### Aim of the task
Can you echo everything from the line containing "The image size is (636, 672)." down to the line containing "(x=444, y=193)", both ends included and unchanged?

──────────

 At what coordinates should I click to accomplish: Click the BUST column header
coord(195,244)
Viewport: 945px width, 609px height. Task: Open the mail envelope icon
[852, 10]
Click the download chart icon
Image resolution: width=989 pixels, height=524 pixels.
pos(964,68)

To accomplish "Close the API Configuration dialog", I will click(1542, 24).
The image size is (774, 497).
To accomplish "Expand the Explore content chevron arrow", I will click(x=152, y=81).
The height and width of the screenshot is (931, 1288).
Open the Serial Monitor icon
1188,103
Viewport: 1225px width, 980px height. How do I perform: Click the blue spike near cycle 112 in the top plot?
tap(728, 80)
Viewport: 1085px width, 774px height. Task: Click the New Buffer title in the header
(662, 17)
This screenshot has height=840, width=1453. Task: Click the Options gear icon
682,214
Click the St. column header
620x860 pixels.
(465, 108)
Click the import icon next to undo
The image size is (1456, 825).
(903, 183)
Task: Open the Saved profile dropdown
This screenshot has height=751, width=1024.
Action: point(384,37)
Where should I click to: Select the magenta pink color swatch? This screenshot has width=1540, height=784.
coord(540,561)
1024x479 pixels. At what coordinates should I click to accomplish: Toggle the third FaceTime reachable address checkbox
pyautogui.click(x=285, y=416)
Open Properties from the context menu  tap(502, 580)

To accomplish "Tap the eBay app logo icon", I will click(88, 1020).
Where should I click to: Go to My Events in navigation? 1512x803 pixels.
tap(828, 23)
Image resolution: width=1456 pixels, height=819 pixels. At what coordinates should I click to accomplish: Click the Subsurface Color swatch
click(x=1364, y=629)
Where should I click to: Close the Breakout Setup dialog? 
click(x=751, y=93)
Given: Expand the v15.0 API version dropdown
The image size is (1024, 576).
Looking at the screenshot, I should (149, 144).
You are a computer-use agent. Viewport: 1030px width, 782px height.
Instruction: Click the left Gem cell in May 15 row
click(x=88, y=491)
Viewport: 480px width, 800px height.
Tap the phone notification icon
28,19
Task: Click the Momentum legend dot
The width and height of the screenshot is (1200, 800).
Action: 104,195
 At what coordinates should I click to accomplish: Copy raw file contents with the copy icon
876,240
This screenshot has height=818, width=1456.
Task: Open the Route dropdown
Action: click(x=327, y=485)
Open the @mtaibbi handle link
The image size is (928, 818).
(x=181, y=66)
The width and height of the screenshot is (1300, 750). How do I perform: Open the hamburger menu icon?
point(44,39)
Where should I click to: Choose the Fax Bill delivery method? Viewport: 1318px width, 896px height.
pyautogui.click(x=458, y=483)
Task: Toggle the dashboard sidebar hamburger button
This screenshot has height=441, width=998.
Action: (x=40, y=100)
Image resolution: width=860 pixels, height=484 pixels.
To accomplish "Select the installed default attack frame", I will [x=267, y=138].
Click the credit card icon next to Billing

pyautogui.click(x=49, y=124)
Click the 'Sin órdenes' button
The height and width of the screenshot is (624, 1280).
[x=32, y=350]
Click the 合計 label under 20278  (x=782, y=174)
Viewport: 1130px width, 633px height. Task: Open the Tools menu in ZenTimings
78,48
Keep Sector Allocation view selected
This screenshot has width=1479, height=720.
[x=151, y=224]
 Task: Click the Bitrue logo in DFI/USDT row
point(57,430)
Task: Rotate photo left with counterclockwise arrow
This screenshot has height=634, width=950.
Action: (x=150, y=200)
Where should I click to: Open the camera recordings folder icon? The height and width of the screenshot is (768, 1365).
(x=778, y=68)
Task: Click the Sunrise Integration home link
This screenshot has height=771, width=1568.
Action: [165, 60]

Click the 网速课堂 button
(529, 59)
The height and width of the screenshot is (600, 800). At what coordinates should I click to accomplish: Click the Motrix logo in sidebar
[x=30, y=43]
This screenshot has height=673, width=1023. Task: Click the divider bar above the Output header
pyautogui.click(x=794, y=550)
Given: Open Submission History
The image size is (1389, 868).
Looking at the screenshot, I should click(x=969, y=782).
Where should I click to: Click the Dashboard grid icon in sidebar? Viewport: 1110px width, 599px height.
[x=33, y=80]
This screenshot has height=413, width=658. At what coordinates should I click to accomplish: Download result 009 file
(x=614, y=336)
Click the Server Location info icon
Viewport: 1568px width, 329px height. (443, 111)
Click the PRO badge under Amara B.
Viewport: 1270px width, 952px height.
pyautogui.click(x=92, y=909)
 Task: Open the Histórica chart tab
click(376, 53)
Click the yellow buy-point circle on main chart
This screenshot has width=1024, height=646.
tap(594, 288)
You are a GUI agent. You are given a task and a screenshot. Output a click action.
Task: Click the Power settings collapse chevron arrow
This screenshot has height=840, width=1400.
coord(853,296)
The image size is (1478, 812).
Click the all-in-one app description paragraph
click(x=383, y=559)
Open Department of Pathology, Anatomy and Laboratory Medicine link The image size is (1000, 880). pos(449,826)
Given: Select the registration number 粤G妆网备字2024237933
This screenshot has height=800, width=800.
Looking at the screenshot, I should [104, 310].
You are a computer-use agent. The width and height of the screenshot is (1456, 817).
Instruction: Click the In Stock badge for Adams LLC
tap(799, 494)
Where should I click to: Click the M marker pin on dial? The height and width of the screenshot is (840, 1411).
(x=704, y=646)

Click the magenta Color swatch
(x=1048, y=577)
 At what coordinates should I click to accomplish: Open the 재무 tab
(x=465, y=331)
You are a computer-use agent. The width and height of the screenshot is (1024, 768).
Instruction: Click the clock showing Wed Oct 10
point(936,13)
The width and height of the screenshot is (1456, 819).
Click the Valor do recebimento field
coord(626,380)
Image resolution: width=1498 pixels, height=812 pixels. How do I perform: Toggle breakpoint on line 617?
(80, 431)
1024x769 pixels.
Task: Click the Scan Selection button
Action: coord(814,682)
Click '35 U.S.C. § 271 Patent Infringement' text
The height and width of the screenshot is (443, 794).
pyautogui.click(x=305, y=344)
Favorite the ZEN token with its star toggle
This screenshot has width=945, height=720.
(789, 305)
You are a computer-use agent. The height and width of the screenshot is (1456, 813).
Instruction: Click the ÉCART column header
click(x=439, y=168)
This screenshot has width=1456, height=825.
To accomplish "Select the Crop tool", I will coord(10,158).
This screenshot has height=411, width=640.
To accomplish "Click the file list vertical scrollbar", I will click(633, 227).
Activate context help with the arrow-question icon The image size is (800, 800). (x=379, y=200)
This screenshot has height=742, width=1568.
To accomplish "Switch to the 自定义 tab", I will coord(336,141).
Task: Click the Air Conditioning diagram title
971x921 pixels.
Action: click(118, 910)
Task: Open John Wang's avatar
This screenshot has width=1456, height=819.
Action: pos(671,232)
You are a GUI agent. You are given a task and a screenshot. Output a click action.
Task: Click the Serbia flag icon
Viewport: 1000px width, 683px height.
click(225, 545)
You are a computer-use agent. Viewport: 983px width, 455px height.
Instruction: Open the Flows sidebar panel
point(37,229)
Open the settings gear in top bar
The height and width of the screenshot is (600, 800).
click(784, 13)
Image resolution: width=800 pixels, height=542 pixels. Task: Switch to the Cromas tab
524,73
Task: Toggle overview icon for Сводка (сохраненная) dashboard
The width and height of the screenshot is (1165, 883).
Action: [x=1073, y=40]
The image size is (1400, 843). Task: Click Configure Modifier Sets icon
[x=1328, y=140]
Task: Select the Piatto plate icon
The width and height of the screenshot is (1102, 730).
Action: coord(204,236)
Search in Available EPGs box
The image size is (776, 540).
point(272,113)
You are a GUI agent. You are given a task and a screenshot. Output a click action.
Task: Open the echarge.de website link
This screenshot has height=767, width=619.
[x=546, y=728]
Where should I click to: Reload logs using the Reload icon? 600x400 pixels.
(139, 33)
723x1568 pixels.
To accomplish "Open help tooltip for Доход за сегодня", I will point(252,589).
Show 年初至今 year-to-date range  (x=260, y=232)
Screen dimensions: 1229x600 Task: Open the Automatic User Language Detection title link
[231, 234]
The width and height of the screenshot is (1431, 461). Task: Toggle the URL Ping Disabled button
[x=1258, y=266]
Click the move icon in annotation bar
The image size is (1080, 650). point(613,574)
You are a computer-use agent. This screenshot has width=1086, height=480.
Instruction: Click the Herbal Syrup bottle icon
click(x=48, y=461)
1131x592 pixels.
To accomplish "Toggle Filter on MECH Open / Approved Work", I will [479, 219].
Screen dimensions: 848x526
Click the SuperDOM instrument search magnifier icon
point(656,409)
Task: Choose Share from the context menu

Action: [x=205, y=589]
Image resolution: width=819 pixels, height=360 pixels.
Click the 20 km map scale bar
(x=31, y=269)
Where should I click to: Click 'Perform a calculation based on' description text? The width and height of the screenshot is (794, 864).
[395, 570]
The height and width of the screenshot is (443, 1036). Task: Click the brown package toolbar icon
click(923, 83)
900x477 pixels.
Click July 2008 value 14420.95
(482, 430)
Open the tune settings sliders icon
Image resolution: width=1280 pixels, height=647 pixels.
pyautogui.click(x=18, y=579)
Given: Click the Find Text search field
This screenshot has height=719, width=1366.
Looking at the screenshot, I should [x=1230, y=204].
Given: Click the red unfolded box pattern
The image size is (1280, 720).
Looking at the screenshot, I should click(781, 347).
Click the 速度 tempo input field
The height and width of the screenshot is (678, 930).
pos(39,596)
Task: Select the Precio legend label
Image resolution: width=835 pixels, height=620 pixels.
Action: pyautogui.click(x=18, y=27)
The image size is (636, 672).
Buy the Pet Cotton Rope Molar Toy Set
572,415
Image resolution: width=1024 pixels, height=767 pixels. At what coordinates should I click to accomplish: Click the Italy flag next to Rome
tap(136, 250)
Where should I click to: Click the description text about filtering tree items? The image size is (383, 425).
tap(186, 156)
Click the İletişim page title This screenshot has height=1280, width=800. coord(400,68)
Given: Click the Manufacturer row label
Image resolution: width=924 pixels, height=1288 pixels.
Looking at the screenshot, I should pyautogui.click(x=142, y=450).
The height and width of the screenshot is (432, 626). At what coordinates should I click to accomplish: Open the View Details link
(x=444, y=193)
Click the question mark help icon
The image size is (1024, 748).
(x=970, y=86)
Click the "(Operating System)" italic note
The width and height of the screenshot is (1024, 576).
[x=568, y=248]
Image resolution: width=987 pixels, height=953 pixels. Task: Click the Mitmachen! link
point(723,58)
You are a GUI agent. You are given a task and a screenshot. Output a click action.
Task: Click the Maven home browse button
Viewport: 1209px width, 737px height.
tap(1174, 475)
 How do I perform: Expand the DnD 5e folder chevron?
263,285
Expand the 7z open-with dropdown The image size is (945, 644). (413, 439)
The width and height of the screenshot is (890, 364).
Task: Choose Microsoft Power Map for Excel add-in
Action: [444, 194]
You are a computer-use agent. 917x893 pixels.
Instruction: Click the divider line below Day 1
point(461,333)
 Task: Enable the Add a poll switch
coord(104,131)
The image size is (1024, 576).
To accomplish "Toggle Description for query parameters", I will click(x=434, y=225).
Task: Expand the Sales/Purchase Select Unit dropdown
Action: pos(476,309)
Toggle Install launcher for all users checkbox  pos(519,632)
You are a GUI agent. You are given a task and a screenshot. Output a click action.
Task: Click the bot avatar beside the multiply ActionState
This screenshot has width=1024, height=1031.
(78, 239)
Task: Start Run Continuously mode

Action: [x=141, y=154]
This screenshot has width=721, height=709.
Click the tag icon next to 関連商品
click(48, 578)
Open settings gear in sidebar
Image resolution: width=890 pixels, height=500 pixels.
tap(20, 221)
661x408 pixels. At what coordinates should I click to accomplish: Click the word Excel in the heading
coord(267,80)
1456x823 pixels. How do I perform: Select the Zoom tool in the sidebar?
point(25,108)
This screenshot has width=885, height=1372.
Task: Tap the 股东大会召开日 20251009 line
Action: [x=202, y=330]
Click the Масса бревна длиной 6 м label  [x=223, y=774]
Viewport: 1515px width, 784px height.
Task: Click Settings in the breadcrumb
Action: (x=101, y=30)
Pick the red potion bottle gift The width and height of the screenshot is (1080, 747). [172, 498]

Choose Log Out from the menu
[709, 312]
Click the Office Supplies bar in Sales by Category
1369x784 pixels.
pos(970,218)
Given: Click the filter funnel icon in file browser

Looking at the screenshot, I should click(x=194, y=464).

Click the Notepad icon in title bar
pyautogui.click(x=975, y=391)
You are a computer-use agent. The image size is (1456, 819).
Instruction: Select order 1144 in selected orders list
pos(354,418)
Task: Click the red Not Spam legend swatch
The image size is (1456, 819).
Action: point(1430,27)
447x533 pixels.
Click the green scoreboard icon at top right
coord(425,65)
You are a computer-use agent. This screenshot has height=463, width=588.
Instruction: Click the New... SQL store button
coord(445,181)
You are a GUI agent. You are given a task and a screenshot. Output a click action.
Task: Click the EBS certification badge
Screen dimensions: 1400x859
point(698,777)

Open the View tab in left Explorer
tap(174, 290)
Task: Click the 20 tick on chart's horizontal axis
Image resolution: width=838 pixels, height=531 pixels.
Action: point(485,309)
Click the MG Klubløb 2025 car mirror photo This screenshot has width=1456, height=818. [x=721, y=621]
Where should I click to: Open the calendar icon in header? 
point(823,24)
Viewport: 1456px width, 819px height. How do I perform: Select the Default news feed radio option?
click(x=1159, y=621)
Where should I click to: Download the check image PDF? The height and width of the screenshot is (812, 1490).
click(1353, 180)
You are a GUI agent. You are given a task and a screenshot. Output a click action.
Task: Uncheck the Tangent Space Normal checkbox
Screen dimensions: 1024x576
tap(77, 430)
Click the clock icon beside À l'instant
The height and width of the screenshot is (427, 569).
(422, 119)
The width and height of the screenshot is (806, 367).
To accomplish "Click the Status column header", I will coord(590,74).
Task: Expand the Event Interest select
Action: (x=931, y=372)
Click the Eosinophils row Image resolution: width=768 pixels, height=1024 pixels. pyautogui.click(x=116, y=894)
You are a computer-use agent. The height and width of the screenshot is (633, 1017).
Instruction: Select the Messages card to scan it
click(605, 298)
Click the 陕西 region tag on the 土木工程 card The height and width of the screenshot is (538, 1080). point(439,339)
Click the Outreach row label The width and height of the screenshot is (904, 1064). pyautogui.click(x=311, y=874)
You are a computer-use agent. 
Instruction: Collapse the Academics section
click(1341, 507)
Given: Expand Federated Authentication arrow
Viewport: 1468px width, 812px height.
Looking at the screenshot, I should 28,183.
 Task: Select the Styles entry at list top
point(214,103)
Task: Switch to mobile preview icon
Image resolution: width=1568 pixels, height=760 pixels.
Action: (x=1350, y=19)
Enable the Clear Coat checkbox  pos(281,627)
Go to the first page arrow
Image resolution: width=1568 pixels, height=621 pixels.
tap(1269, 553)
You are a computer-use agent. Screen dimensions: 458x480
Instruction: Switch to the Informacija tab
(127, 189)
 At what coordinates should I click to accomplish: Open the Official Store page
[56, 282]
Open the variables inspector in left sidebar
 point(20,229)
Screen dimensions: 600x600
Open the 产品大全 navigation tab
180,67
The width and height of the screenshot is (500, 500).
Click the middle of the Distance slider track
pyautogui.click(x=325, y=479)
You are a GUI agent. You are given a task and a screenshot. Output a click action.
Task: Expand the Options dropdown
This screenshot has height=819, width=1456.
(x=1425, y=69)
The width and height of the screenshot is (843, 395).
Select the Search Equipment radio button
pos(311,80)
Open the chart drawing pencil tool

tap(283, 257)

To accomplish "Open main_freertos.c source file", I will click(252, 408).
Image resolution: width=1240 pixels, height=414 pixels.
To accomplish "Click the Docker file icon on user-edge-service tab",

──────────

### Output below
The image size is (636, 672).
Buy the Pet Cotton Rope Molar Toy Set
572,415
Image resolution: width=1024 pixels, height=767 pixels. At what coordinates should I click to accomplish: Click the Italy flag next to Rome
tap(136, 250)
Where should I click to: Click the description text about filtering tree items? The image size is (383, 425).
tap(186, 156)
Click the İletişim page title This screenshot has height=1280, width=800. coord(400,68)
Given: Click the Manufacturer row label
Image resolution: width=924 pixels, height=1288 pixels.
Looking at the screenshot, I should pyautogui.click(x=142, y=450).
The height and width of the screenshot is (432, 626). At what coordinates should I click to accomplish: Open the View Details link
(x=444, y=193)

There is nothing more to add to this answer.